Segment Start: SUPPLIED ENTRIES

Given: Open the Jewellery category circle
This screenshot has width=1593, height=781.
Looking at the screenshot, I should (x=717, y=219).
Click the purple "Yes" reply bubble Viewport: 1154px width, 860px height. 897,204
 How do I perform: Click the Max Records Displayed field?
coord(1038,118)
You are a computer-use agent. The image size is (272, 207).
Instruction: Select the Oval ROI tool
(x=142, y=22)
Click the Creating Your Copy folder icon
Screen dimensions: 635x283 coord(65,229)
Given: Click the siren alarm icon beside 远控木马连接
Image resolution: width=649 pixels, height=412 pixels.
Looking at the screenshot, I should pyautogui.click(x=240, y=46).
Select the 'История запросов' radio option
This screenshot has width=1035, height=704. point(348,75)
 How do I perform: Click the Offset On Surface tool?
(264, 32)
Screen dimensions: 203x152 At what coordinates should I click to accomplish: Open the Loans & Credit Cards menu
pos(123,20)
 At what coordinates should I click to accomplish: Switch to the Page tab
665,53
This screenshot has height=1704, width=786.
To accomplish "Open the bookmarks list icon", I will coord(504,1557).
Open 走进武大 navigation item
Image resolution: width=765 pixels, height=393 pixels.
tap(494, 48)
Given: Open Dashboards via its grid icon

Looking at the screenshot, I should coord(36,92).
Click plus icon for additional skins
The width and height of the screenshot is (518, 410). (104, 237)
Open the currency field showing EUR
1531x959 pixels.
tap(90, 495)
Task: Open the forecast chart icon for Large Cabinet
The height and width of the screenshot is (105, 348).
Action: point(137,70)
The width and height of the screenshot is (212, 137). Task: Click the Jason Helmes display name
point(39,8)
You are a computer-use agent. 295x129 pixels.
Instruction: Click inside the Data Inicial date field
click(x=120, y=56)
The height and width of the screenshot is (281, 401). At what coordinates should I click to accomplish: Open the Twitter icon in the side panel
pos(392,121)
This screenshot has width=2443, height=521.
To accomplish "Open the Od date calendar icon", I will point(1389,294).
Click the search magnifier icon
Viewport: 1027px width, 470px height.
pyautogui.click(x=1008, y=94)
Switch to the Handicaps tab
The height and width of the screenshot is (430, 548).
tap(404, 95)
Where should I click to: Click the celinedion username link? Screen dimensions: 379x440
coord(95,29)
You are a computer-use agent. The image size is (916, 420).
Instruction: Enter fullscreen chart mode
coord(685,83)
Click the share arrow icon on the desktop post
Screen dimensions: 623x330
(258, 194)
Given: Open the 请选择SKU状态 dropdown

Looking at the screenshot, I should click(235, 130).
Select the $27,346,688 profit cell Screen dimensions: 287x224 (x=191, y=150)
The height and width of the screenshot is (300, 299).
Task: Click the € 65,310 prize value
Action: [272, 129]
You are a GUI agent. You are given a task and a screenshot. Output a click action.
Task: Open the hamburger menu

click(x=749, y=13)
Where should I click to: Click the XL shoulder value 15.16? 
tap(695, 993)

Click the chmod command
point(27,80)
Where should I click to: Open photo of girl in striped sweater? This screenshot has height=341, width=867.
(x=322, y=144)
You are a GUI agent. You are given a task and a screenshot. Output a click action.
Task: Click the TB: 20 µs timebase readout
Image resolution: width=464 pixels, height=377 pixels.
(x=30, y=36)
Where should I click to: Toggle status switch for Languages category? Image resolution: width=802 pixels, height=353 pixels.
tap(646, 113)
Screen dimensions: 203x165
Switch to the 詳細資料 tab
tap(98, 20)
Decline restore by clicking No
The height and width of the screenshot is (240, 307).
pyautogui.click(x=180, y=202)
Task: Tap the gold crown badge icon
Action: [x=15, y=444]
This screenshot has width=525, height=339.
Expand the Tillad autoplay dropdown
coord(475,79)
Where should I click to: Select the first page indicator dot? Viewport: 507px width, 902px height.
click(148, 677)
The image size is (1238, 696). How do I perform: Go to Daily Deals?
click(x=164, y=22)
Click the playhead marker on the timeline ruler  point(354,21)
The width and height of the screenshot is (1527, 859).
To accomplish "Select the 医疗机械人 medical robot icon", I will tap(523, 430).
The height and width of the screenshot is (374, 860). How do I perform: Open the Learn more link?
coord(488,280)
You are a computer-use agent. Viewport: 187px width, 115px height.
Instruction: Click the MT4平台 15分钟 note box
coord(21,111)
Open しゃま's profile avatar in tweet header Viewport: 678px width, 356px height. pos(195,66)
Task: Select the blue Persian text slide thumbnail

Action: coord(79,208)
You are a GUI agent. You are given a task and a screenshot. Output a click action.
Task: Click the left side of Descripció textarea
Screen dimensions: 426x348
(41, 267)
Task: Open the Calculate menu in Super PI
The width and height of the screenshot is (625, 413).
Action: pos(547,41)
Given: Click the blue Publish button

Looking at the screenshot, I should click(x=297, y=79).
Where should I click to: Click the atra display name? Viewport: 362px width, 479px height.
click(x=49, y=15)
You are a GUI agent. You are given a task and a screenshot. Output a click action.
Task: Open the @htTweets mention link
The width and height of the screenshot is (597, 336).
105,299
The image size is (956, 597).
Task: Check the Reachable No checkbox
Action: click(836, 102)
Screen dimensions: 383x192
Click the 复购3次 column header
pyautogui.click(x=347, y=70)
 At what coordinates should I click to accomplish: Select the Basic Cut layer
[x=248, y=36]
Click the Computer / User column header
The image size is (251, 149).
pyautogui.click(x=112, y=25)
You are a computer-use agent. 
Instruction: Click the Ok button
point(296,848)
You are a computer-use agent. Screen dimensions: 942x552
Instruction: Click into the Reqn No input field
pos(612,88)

Segment End: SUPPLIED ENTRIES

■ **THE TASK**
Only the lines from the one containing "The image size is (251, 149)." through the end of the records above belong in the answer, each exactly as written.

■ **ANSWER SPACE**
The image size is (251, 149).
pyautogui.click(x=112, y=25)
You are a computer-use agent. 
Instruction: Click the Ok button
point(296,848)
You are a computer-use agent. Screen dimensions: 942x552
Instruction: Click into the Reqn No input field
pos(612,88)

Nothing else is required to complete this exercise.